__What the exercise asks__: Search the records for the string "Sort", then copy each line where it appears.

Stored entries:
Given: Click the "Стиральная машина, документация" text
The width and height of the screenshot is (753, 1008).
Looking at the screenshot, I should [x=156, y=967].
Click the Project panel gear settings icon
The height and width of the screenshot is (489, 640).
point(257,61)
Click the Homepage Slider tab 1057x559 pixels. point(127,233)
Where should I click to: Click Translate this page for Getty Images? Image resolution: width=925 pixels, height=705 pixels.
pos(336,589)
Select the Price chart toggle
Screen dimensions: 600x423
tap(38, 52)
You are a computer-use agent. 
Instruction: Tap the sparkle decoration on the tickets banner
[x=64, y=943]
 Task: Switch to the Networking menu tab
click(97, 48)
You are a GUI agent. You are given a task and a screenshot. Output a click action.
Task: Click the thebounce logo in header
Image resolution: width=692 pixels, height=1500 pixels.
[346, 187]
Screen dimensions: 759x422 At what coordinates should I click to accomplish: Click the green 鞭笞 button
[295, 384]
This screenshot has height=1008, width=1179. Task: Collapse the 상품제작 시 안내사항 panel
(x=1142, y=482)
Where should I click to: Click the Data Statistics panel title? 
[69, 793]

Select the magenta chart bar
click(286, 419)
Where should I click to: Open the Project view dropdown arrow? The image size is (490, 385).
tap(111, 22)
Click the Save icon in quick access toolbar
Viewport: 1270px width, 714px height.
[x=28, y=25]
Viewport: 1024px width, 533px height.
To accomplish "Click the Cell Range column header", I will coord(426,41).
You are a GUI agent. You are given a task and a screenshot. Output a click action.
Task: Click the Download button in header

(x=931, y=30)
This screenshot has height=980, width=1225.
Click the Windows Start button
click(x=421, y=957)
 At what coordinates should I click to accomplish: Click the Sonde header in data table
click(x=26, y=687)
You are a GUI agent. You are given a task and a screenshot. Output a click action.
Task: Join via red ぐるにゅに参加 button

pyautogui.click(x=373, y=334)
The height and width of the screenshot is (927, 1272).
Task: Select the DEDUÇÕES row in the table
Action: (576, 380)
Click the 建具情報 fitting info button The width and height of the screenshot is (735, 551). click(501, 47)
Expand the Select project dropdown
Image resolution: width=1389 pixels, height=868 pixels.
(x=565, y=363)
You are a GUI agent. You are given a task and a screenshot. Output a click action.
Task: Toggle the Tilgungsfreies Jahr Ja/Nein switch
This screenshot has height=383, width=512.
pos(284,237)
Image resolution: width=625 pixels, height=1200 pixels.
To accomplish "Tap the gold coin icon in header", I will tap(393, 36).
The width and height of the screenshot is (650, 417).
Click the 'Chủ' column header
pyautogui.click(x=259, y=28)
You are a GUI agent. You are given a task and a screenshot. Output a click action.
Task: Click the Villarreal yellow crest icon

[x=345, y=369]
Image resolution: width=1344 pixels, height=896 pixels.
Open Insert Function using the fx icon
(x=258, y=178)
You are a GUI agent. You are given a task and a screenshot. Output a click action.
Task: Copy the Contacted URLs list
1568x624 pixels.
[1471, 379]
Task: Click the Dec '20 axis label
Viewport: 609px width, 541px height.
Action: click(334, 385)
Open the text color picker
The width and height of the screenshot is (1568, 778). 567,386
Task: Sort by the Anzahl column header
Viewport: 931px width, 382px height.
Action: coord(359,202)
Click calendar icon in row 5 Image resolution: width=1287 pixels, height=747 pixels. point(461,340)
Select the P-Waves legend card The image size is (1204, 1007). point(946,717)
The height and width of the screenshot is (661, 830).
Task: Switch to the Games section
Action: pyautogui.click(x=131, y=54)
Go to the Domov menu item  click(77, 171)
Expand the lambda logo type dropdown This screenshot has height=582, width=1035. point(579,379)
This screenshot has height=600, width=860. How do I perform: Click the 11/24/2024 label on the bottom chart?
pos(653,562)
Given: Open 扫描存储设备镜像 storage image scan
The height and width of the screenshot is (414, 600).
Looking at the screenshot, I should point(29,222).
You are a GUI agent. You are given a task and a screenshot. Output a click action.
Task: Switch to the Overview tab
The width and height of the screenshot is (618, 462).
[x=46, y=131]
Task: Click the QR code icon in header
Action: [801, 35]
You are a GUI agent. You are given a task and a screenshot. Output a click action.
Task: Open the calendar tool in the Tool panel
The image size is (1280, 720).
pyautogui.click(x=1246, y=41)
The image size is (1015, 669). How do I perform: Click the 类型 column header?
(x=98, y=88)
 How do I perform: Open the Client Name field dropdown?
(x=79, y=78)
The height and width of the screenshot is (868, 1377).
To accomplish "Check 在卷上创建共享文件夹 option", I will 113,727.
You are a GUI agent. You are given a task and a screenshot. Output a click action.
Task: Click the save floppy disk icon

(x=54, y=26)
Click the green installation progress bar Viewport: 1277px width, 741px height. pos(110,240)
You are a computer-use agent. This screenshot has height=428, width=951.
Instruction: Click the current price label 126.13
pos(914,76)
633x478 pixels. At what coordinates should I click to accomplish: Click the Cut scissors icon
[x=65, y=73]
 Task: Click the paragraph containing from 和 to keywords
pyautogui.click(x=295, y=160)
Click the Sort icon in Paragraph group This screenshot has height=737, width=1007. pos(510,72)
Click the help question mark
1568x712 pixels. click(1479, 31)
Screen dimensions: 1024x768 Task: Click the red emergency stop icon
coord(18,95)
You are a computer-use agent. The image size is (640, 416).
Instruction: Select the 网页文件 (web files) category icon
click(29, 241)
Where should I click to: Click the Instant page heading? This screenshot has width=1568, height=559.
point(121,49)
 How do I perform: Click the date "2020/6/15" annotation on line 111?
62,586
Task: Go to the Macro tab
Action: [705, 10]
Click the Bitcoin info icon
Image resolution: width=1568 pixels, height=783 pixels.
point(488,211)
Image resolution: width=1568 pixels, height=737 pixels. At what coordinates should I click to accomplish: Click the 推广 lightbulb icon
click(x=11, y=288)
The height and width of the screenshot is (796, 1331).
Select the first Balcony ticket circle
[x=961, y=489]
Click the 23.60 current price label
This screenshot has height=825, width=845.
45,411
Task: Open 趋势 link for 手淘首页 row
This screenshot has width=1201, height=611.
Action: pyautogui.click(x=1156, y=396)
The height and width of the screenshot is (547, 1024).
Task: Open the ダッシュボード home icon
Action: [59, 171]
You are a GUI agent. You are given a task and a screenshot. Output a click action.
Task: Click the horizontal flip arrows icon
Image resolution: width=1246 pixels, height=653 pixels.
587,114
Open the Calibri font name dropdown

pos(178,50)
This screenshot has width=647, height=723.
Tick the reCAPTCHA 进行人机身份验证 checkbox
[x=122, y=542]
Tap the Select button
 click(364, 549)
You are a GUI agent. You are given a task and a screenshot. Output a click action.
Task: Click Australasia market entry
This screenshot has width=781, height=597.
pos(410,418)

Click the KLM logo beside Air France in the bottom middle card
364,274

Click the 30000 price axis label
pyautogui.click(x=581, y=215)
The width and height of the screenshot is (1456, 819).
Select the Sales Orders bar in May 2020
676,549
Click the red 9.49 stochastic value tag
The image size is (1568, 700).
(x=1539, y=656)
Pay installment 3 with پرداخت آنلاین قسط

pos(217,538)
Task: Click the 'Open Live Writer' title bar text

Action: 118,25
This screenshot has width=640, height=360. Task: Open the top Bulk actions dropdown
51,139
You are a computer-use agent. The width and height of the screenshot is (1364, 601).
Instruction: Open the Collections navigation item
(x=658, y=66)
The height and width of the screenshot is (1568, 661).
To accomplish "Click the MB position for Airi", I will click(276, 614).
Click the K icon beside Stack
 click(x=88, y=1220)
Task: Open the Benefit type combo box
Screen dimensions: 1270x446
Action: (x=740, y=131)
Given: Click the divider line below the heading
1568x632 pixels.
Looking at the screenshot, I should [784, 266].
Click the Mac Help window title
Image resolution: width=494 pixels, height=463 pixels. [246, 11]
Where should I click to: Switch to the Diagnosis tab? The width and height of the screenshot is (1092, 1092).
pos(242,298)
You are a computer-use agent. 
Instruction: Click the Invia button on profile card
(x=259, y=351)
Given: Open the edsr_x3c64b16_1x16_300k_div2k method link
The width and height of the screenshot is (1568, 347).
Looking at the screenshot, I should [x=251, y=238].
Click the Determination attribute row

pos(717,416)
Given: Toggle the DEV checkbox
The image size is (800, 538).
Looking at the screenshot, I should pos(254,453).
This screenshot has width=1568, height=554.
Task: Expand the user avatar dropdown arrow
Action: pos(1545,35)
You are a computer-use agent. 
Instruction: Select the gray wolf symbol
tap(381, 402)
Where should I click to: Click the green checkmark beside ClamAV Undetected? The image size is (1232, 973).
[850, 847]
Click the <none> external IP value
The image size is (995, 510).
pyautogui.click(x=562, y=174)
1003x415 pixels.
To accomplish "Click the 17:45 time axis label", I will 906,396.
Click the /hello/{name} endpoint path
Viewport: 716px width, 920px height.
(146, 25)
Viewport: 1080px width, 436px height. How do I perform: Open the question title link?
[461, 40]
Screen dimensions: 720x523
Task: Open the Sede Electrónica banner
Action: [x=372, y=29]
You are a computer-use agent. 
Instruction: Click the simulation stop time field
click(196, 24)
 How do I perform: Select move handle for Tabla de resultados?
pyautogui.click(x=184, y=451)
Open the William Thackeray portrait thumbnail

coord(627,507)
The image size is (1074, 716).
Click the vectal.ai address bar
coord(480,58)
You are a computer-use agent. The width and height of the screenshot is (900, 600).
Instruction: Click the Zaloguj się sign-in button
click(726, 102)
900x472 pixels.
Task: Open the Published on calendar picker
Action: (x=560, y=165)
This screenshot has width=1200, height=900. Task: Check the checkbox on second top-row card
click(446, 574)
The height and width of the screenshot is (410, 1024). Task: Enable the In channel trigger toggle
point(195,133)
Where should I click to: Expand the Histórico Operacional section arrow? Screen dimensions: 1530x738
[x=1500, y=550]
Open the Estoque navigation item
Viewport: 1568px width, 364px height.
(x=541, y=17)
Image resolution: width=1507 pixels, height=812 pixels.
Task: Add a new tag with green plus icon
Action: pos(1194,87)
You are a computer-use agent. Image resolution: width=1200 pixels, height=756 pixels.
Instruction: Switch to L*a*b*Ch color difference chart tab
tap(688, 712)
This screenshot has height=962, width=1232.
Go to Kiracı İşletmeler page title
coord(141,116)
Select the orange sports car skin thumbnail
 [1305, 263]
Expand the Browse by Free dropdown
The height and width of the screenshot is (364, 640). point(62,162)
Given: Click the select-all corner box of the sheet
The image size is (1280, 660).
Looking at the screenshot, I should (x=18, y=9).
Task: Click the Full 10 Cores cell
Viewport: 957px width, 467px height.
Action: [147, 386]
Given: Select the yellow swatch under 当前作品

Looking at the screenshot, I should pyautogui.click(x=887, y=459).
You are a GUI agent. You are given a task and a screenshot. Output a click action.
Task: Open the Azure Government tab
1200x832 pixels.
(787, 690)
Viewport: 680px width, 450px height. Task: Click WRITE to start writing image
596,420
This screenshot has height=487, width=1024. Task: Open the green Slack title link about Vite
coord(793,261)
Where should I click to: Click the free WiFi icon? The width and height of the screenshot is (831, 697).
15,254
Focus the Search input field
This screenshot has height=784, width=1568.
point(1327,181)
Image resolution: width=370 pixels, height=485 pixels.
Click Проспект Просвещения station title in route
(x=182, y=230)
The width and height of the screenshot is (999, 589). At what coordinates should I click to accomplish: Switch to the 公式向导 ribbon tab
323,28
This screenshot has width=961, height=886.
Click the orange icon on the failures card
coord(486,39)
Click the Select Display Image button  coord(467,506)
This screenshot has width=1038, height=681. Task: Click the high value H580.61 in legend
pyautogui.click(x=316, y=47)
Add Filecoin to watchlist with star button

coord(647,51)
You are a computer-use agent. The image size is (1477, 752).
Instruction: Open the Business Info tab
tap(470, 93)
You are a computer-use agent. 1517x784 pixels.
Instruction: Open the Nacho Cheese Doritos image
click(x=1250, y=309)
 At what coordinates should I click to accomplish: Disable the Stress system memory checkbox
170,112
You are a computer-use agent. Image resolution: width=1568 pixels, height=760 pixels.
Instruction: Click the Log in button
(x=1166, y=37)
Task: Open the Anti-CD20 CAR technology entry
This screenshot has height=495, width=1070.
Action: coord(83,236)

__Result__:
Task: Sort by the Anzahl column header
Click the Sort icon in Paragraph group This screenshot has height=737, width=1007. pos(510,72)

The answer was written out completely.